1. **Who's working?** I realized there are two people who can check groceries. One is always there (the "permanent checker"), but the other (the "stock clerk") only helps out when there are 2 or more customers in the whole system (in line or being checked). If the stock clerk finishes checking someone and there's only 1 customer left, they go back to stocking.
2. **What are the "states"?** I imagined the "state" of the system as the number of customers currently there.
* If there are 0 customers, no one is checking.
* If there's 1 customer, only the permanent checker is working (customers leave at rate $\mu$).
* If there are 2 or more customers, both the permanent checker and the stock clerk are working (customers leave faster, at a total rate of $2\mu$).
3. **Balancing the Flow (Setting up equations for $P_n$):** To find the proportion of time the system is in each state ($P_n$), I thought about how customers move between states. For the system to be steady (not getting infinitely long or completely empty), the rate of customers *entering* a state must be equal to the rate of customers *leaving* that state.
* **State 0 (no customers):** Customers arrive (at rate $\lambda$) to go to state 1. Customers leave state 1 (one checker) at rate $\mu$ to go to state 0. So, $P_0 \times \lambda$ has to balance $P_1 \times \mu$. This helped me figure out $P_1$ in terms of $P_0$. I called the ratio $\lambda/\mu$ as $\rho$. So $P_1 = \rho P_0$.
* **State 1 (one customer):** Customers can arrive (from state 0) or leave (to state 0 or 2). By balancing these flows, I found how $P_2$ relates to $P_1$. Since both checkers are active when there are 2 customers, customers leave state 2 at rate $2\mu$. I found $P_2 = (\lambda/(2\mu)) P_1$, which meant $P_2 = (\rho^2/2) P_0$.
* **States $n \ge 2$ (two or more customers):** For these states, both checkers are always working. So, the service rate is always $2\mu$. I found a pattern: the chance of having $n$ customers ($P_n$) is just the chance of having $n-1$ customers ($P_{n-1}$) multiplied by $\lambda/(2\mu)$. This means $P_n$ for $n \ge 2$ can be expressed based on $P_2$.
4. **Finding $P_0$ (The starting point):** All the $P_n$ values (the proportions of time for each state) must add up to 1 (because the system has to be in *some* state all the time). I added up $P_0 + P_1 + P_2 + P_3 + \dots$ and used a cool math trick for adding up infinite patterns (a geometric series sum). This step also showed that for the line to not grow forever, the arrival rate ($\lambda$) had to be less than what both checkers could handle ($2\mu$), so $\rho < 2$.

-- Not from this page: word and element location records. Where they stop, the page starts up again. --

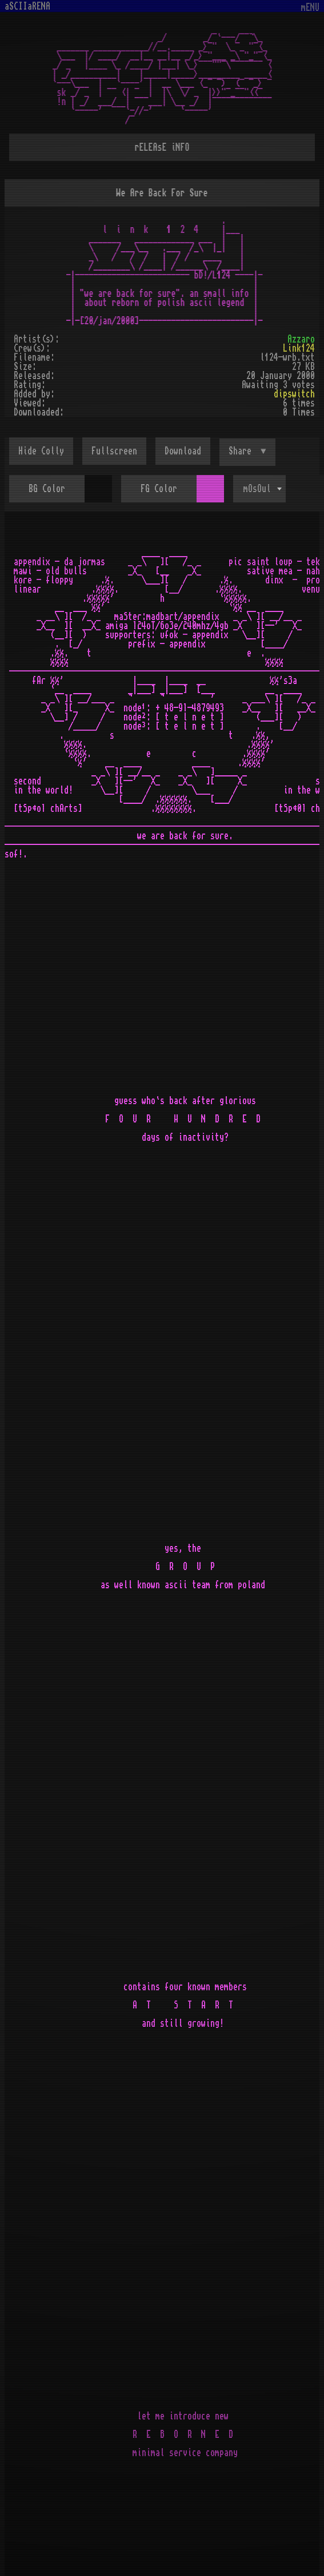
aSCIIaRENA (27, 6)
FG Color (159, 488)
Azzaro (301, 339)
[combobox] (259, 488)
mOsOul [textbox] (257, 488)
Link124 (299, 348)
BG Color (47, 488)
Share (242, 451)
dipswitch (294, 394)
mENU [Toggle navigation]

**Calculating Transition Rates (Part b):**

1. **From 0 to 1:** This happens when a new customer arrives and there were no customers before. The rate is just the proportion of time with 0 customers ($P_0$) multiplied by the arrival rate ($\lambda$).
2. **From 2 to 1:** This happens when a customer finishes service and there were 2 customers before. Since both checkers are active when there are 2 customers, the service completion rate is $2\mu$. So the rate is the proportion of time with 2 customers ($P_2$) multiplied by $2\mu$.

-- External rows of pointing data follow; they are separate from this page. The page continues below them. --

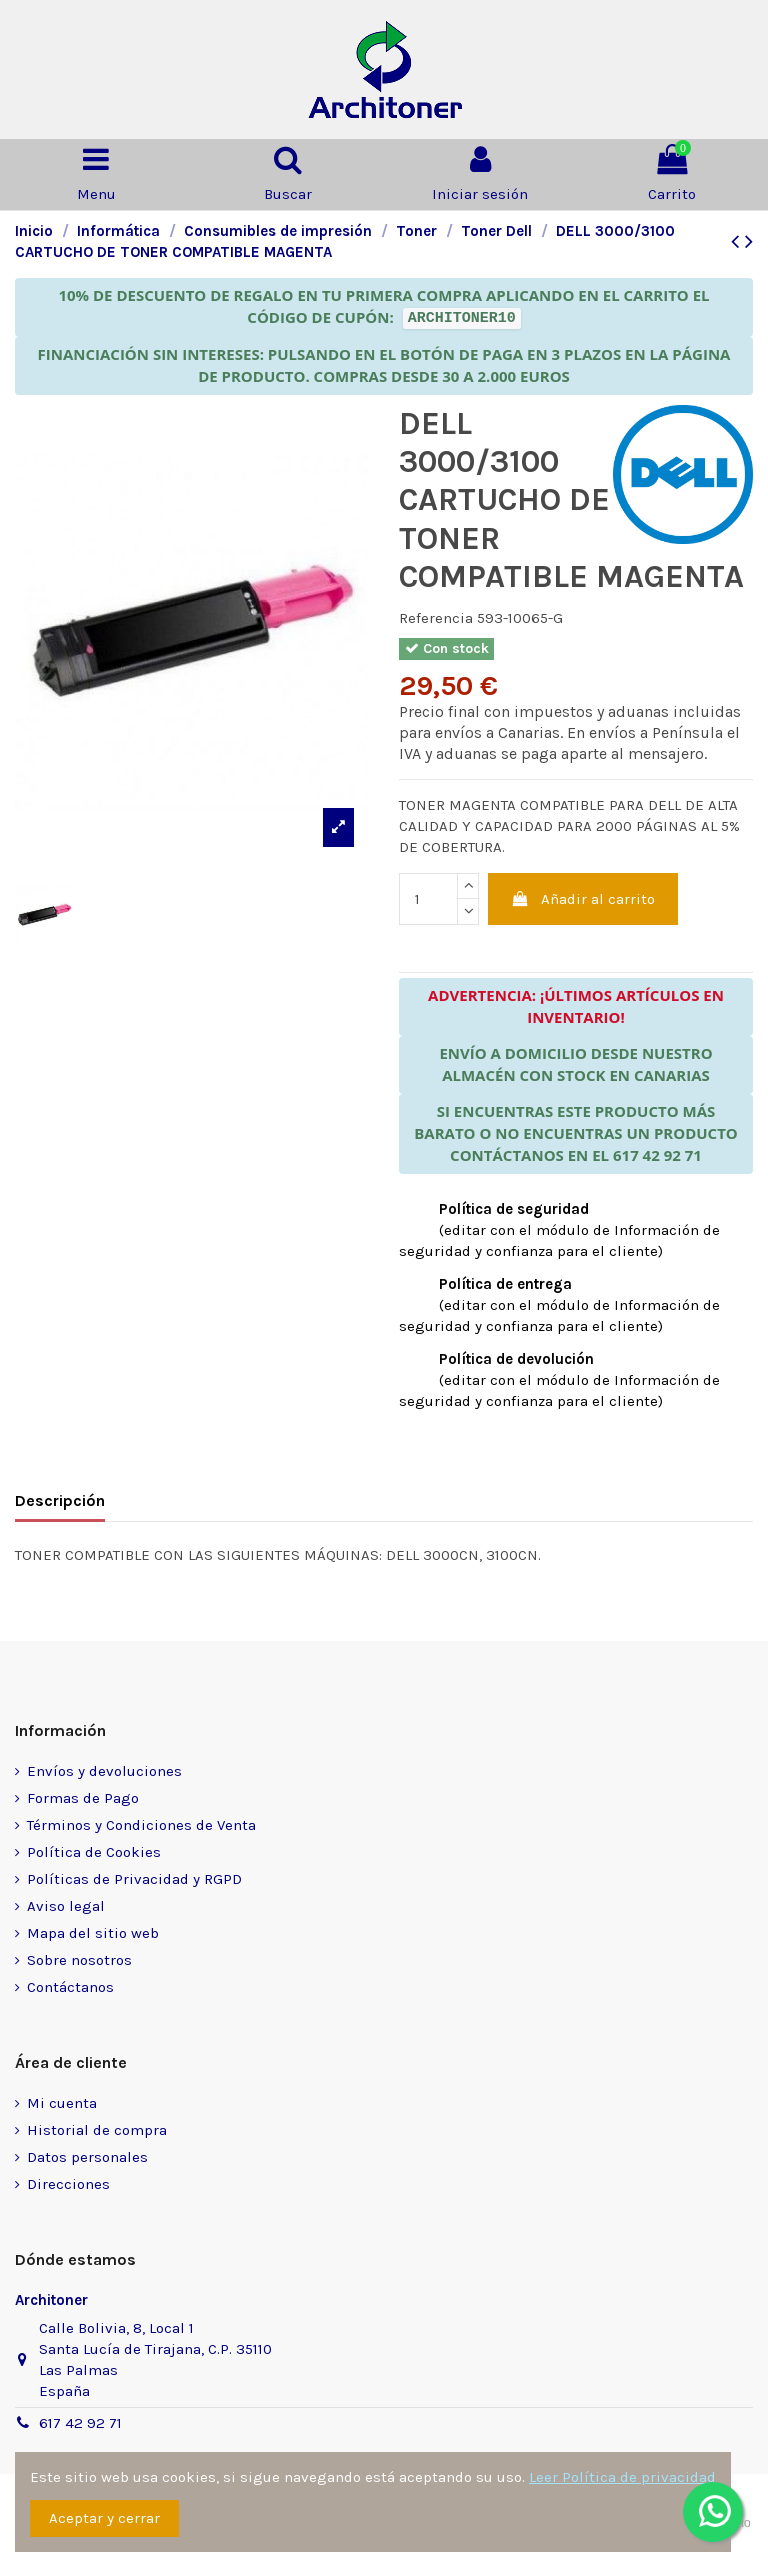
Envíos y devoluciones (104, 1771)
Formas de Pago (83, 1798)
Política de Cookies (94, 1852)
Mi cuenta (62, 2103)
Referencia (436, 618)
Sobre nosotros (79, 1960)
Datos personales (87, 2157)
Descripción (60, 1500)
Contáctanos (70, 1987)
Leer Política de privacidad (622, 2477)
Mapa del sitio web (93, 1933)
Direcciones (68, 2184)
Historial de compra (97, 2130)
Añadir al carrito (583, 899)
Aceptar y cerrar (104, 2518)
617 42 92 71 (80, 2423)
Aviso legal (66, 1906)
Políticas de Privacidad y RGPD (134, 1879)
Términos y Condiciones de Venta (141, 1825)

**Stock Clerk's Busy Time (Part c):**

1. **When is the clerk checking?** The problem says the stock clerk checks when there are 2 or more customers.
2. **Adding up the probabilities:** So, to find the proportion of time the stock clerk is busy, I just had to add up the probabilities of having 2 customers ($P_2$), 3 customers ($P_3$), 4 customers ($P_4$), and so on. This sum is $\sum_{n=2}^{\infty} P_n$. I already had a way to sum these up when I was finding $P_0$.

And that's how I figured it all out! It's like making sure all the pieces fit together perfectly in a big puzzle!